Keep the pictures out. Copy every line of the listing exactly.

Input data
━━━━━━━━━━━━━━━━

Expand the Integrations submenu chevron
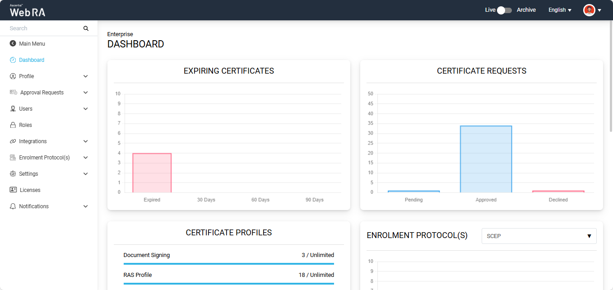Viewport: 613px width, 290px height. pos(86,141)
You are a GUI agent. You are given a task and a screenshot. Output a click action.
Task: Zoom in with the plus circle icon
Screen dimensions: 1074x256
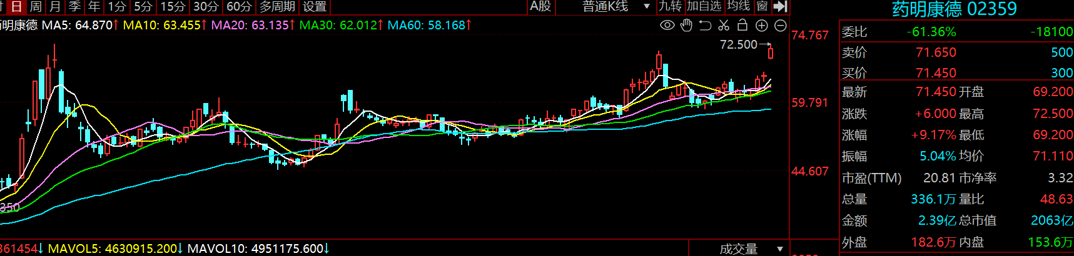coord(761,26)

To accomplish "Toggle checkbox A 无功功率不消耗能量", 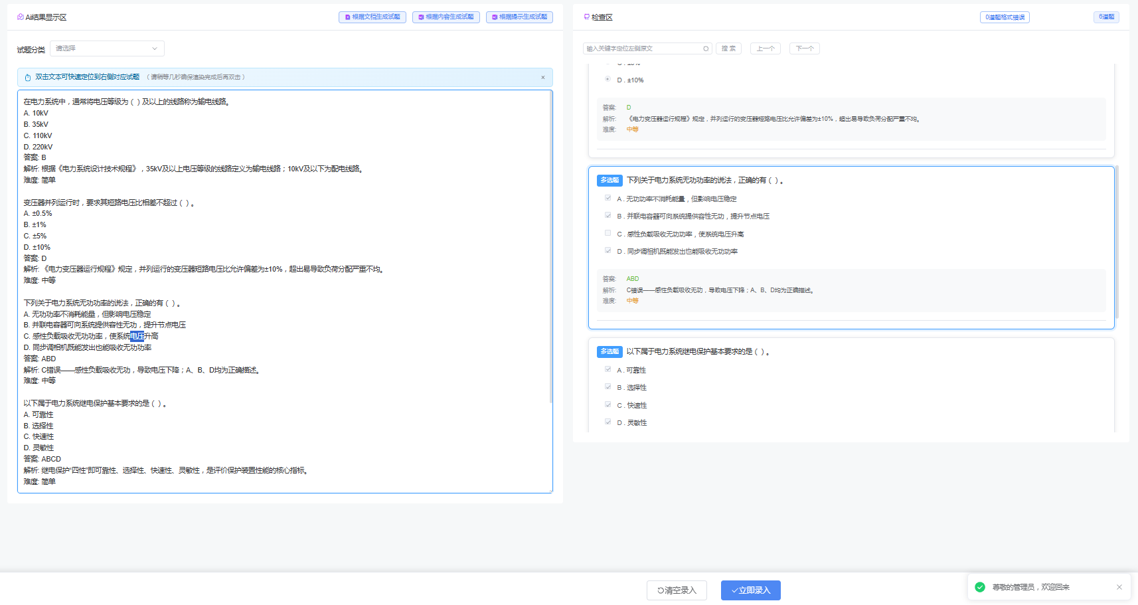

━━━━━━━━━━━━━━━━

Output
Expand the Integrations submenu chevron
Viewport: 613px width, 290px height. pos(86,141)
You are a GUI agent. You are given a task and a screenshot. Output a click action.
Task: Zoom in with the plus circle icon
Screen dimensions: 1074x256
coord(761,26)

To accomplish "Toggle checkbox A 无功功率不消耗能量", 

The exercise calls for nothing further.